[Pixel coordinate grounding data]
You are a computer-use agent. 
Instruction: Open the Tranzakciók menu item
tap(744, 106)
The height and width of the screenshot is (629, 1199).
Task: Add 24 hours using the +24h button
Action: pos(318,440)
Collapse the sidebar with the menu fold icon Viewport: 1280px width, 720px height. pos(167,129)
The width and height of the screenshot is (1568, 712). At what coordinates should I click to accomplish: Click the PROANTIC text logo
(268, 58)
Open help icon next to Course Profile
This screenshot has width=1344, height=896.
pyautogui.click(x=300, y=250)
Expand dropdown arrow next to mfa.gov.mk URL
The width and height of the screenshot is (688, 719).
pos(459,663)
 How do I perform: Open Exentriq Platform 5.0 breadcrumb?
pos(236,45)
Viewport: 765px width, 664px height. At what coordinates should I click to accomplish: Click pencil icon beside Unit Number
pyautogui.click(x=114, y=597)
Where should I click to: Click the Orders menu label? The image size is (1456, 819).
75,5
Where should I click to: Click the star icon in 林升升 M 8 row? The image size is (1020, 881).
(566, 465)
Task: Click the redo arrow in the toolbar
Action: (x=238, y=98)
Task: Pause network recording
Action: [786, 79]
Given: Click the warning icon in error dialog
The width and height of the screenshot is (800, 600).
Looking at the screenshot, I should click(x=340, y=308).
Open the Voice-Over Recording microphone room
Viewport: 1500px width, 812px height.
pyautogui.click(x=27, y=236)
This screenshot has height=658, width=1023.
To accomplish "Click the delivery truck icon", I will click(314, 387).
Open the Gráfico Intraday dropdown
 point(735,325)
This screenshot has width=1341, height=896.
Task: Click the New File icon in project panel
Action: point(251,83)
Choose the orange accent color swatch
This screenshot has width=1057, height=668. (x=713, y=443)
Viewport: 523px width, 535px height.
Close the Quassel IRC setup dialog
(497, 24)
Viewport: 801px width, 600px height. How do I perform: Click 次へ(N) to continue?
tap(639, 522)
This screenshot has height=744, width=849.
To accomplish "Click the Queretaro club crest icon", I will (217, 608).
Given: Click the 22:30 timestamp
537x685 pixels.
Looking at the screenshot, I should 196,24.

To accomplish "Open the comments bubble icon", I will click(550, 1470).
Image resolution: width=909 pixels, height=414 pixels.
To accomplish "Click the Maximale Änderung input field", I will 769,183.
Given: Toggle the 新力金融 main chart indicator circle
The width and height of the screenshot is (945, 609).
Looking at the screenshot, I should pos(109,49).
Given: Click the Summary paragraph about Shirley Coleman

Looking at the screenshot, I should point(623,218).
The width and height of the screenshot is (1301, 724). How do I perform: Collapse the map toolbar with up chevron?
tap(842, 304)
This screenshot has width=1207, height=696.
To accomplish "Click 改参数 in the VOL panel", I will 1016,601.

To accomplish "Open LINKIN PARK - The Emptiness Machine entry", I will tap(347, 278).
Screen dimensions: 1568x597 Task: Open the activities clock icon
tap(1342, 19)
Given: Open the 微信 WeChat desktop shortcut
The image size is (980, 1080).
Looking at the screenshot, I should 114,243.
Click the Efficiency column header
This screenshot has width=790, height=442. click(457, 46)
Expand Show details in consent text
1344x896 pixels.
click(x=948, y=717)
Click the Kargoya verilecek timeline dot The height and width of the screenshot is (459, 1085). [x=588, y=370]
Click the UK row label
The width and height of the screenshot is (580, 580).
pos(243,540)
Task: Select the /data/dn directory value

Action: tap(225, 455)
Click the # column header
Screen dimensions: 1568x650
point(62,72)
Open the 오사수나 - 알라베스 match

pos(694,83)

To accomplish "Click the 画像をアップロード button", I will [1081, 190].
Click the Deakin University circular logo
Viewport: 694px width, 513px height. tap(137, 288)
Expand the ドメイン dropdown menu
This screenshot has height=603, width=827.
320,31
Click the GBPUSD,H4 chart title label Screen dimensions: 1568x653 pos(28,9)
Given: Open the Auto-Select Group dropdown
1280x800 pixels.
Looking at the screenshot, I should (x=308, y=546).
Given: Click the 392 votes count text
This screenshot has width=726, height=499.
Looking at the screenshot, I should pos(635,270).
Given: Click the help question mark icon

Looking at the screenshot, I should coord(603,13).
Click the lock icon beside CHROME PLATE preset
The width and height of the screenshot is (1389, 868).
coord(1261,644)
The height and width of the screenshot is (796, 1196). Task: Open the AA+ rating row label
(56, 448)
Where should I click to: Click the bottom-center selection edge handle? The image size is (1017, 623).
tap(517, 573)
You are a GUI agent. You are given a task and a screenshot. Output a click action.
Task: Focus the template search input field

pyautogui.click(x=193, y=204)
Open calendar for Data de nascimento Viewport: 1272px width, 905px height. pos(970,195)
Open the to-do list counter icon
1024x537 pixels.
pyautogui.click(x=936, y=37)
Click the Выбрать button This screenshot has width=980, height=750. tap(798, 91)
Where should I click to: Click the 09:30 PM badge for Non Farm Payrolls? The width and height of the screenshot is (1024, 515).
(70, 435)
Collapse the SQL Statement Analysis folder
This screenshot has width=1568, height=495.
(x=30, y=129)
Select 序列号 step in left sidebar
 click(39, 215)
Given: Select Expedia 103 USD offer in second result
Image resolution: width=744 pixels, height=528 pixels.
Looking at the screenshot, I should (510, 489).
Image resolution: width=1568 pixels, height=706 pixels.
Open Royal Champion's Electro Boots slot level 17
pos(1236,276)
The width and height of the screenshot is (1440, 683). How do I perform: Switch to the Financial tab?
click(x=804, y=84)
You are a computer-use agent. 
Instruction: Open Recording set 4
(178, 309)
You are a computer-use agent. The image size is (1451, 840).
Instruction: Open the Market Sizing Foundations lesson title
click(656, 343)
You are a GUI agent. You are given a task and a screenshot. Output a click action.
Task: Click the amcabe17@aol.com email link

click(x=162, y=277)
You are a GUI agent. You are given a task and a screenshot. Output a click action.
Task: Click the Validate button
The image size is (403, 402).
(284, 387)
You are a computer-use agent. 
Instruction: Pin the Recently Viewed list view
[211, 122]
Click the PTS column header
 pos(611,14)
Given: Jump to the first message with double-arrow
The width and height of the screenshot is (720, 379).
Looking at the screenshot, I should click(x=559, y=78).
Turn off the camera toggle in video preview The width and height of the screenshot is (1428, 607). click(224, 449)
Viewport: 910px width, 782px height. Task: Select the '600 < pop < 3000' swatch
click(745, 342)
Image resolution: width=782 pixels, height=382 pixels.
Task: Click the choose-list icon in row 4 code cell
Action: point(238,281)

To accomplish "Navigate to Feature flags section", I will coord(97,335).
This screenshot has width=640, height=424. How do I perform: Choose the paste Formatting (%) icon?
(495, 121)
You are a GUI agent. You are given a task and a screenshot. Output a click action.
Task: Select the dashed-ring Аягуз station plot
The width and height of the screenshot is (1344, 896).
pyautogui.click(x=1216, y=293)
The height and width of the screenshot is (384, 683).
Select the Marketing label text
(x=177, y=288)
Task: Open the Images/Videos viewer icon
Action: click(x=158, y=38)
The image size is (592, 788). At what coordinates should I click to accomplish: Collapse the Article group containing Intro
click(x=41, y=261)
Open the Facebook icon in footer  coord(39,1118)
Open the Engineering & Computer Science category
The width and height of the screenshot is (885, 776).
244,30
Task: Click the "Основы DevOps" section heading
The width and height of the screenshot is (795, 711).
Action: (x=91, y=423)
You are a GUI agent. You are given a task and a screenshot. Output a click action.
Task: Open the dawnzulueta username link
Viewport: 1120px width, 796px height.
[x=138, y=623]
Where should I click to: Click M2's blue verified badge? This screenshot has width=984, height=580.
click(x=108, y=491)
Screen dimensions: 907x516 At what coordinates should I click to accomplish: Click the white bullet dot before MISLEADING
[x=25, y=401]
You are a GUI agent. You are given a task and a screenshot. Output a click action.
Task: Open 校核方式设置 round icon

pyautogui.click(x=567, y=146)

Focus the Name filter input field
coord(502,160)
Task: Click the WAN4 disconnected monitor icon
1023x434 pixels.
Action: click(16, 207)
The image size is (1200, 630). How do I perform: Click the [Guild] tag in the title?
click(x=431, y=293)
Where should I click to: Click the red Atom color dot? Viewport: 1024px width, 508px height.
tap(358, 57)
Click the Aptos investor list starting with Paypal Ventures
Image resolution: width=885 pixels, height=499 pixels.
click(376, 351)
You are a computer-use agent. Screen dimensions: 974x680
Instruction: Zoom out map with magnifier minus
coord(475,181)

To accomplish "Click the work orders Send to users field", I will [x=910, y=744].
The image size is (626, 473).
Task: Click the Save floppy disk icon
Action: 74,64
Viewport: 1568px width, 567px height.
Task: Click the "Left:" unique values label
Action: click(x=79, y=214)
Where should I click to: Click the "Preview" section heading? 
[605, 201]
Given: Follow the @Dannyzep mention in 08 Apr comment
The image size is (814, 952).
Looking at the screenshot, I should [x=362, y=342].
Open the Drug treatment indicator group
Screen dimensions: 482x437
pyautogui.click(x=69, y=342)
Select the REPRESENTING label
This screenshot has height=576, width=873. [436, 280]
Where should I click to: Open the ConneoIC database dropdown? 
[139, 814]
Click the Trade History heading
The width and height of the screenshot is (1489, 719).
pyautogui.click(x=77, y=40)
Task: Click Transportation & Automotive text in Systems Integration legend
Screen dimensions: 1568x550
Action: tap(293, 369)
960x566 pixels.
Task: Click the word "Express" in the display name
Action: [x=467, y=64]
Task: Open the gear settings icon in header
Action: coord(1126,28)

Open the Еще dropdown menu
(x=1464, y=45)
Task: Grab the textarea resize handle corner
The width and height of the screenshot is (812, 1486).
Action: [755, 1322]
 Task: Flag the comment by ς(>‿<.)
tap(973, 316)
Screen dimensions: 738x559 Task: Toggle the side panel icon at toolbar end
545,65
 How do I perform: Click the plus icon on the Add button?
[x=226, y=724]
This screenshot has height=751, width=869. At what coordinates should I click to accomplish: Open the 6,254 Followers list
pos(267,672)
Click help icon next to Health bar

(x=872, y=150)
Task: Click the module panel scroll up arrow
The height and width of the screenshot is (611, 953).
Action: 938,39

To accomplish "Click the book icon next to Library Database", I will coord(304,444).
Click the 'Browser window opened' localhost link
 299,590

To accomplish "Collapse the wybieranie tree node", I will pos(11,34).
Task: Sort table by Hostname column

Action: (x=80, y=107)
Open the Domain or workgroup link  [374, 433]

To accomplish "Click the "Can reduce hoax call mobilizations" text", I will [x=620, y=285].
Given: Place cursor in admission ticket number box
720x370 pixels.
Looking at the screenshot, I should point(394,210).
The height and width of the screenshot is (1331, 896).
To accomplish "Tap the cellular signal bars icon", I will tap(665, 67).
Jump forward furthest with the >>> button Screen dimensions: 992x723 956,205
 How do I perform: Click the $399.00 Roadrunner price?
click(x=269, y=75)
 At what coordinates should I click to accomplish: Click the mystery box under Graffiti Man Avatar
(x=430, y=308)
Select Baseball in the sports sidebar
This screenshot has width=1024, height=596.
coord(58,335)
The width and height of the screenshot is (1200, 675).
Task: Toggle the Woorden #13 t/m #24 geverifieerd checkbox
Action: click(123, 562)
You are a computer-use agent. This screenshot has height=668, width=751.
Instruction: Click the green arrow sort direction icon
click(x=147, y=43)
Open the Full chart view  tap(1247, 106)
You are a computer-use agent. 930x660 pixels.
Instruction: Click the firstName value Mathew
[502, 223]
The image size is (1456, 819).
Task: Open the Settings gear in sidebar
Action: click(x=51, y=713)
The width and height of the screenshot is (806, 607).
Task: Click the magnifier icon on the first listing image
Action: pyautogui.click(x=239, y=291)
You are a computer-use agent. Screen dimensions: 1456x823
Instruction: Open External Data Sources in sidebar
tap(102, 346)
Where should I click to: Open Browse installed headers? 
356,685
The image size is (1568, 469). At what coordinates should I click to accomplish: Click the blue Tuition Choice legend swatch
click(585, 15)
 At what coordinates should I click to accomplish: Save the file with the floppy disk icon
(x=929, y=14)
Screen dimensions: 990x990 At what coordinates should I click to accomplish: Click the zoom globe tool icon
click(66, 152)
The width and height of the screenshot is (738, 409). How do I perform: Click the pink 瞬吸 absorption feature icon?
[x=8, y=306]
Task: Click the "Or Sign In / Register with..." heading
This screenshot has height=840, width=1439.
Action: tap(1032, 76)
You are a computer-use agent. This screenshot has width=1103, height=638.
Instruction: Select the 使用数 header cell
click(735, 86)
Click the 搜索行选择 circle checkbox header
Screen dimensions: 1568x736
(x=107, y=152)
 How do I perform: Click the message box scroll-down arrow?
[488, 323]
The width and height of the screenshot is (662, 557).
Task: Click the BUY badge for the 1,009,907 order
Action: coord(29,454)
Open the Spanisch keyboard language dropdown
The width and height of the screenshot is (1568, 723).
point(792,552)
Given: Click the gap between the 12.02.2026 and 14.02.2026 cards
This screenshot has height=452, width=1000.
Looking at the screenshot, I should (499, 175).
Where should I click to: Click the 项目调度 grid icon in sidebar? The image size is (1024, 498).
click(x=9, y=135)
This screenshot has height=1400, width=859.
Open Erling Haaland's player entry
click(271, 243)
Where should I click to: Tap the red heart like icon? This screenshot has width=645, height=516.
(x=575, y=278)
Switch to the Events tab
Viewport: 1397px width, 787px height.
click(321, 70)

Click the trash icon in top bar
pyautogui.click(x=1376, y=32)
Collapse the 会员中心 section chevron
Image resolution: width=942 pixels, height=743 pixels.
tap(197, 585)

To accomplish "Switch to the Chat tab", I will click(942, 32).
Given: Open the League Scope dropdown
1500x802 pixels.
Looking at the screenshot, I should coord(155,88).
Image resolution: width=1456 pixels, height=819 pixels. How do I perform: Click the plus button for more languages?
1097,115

▶ **WHAT THIS TASK INVOLVES**
Within the data above, tally every line that has "chart" in it. Answer with the number only.

▶ **REPLY**
3